Silverstein did better than I thought and Cassidy and Reid did worse.
In that regard the poll was better than I expected.
It missed Kagan, but not really, he got a respectable number of votes. But I suspect he got a block of Hillary supporters, and they are always under represented in the blog world due to a demographic skew.
I do not understand your hateful na na na attitude–its quite childish.
It’s just that things in politics are not always what they seem, and I wish more bloggers on here would understand that.
if bloggers knew all the things they don’t know?
Or are you suggesting that blog writing would be better if bloggers wrote with less confidence and certainty?
Or are you just saying you always like rooting for the underdog and the unpredictable when you have no dog in the fight?
It could be something else- but DoppleG is right- it feels like na na na-ism.
things that they don’t know!
…are really annoying to those of us that actually do.
You got my point! That’s hillarious.
I was reasonably confident it would come down to Daniel and Aaron, but I thought Aaron had a better chance.
Either choice was a good one in my book, so I am happy for Daniel.
Dan called the final pairing before the second round of ballots were even collected.
Aaron Silverstein had the deck stacked in his favor and still lost. Aaron chose to let Councilman Nevitt talk for him and gave the shortest speech of the candidates. He was totally stunned and seemed very angry when the final results were read.
All the other candidates were grinning ear to ear when they heard Kagan won. Sam Cassidy said that Silverstein came in like a prick and left like a prick. The losing candidates seemed even happier than the supporters of Kagan who had sat through a long evening that didn’t end until after ten pm.
As the evening wore on it seemed more and more observers were coming in. There were more people in the room at 10:15 than at 7:00 when the meeting was called to order. Kudos to the State Party staff and volunteers who counted the votes and printed up new ballots quickly and efficiently.
As the evening wore on copies of e-mail from Aaron’s stint as Jefferson’s County were being passed around. Those e-mails contradicted his claim that he was the candidate who could do the best job organizing a strong party. In fact the job evaluation by Dick Barkey the Jeffco Democratic Party Chair was devastating and showed Aaron to have not done a very good job in 2006 in Jeffco.
My candidate Judith Judd talked about SB 228 the Morse Bill to change the way the State can spend money.

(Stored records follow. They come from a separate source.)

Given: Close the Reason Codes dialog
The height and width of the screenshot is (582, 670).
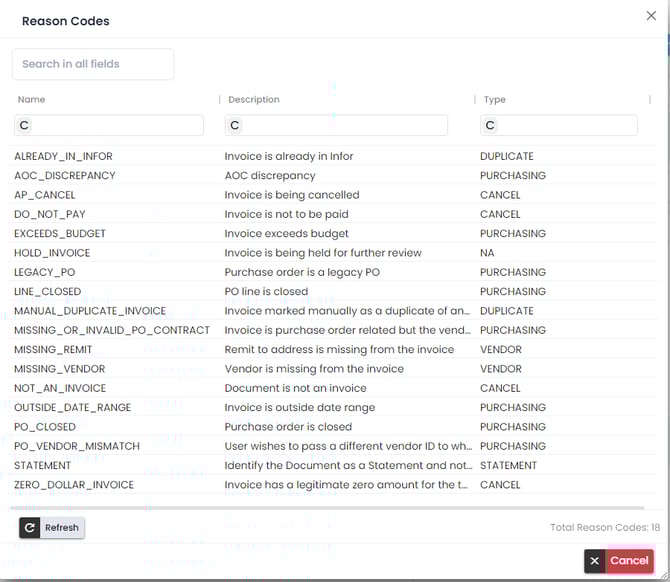Looking at the screenshot, I should coord(652,15).
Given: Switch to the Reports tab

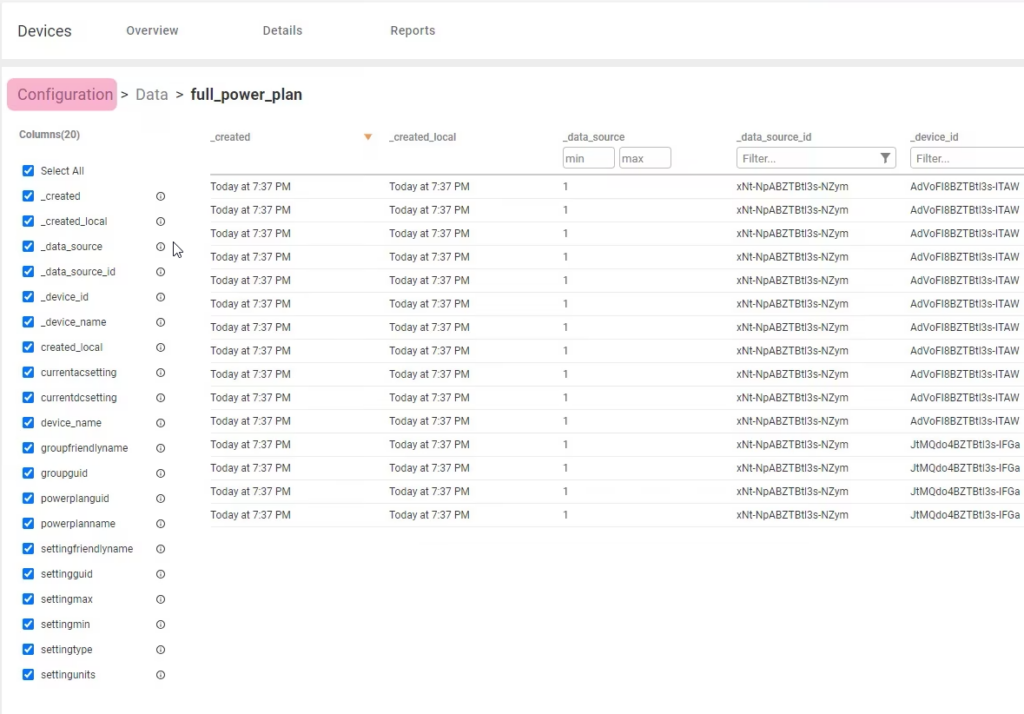Looking at the screenshot, I should pyautogui.click(x=412, y=31).
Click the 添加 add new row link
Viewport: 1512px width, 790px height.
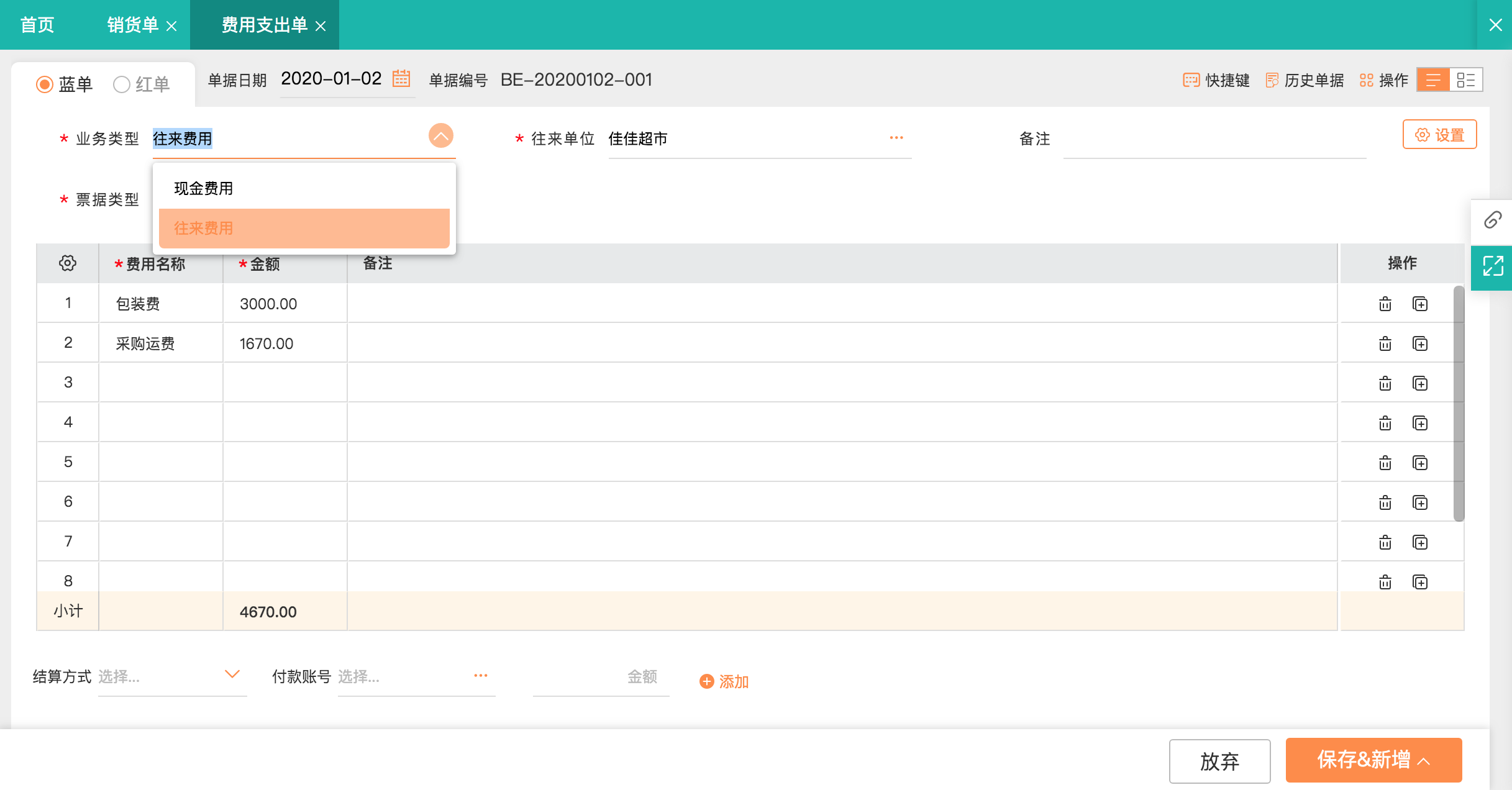pyautogui.click(x=723, y=681)
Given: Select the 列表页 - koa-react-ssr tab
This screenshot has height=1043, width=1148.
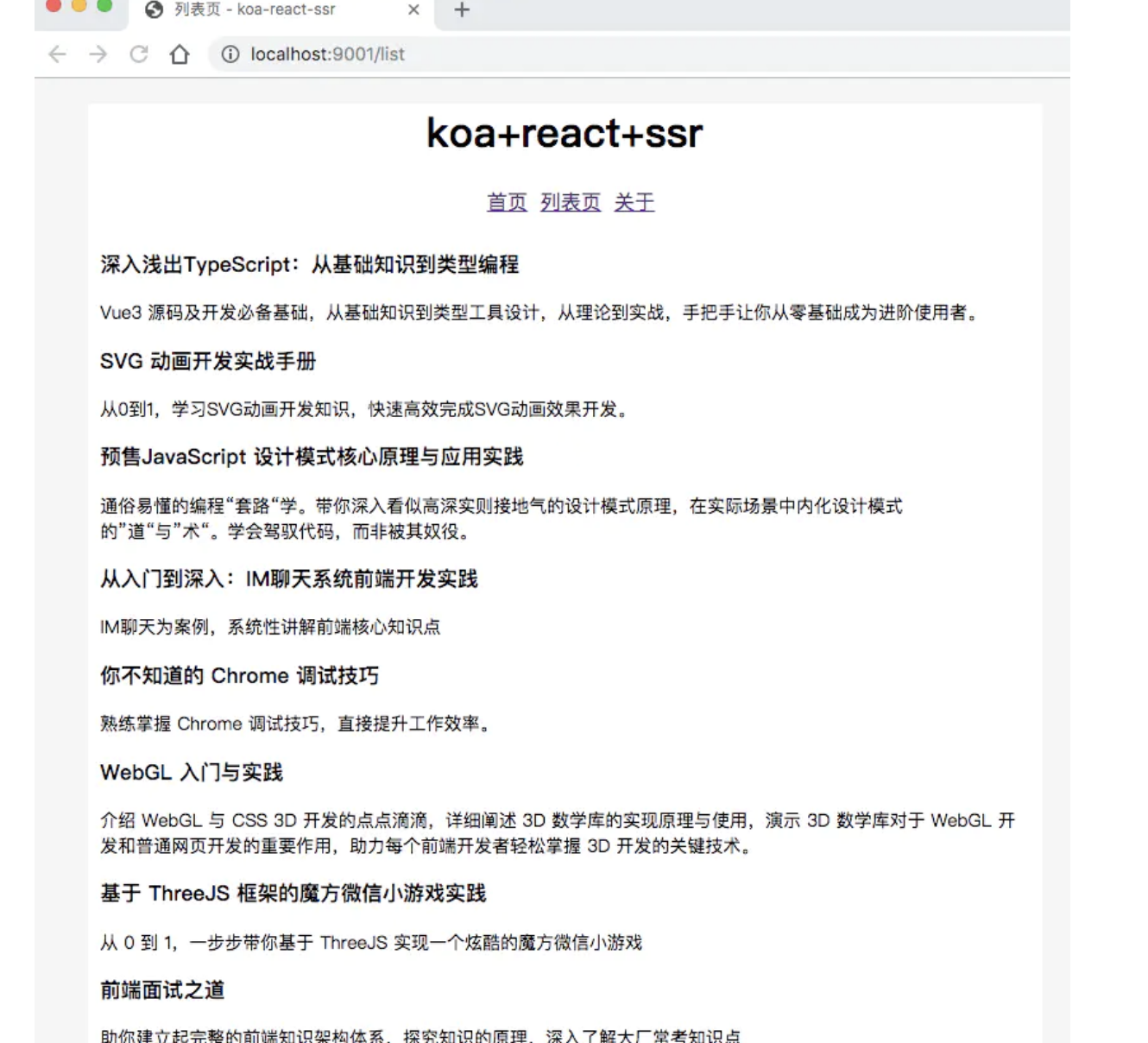Looking at the screenshot, I should [x=250, y=11].
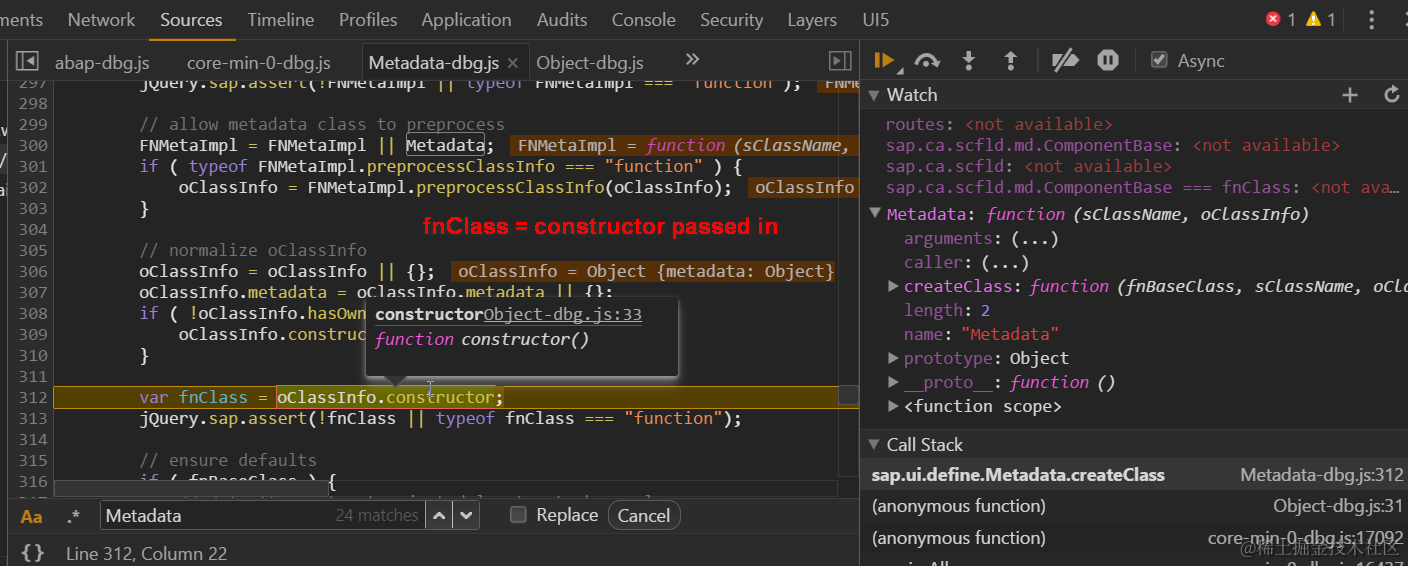Toggle match case (Aa) in search
The height and width of the screenshot is (566, 1408).
click(32, 516)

Judith said she would work to pass this in the House as soon as she took office. Everyone yawned preferring to talk about high speed rail lines from DIA or some other impractical idea. Clearly this group did not want to talk about real issues that confront the Legislature. Too bad as Judith really had a great grasp of those matters.
Daniel Kagan’s suit cost more than Aaron’s car and his watch more than the homes of some delegates. Kagan is a well connected corporate lawyer. However, his good guy persona and former work as a Public Defender won over a lot of delegates. His close friendship with Jim Lyons will insure that Kagan will be a safe and reliable vote for the Ritter Administration.
I don’t know who to thank maybe my Councilman Chris Nevitt as my street was recently plowed when I arrived home after four hours of politics and eight inches of snow.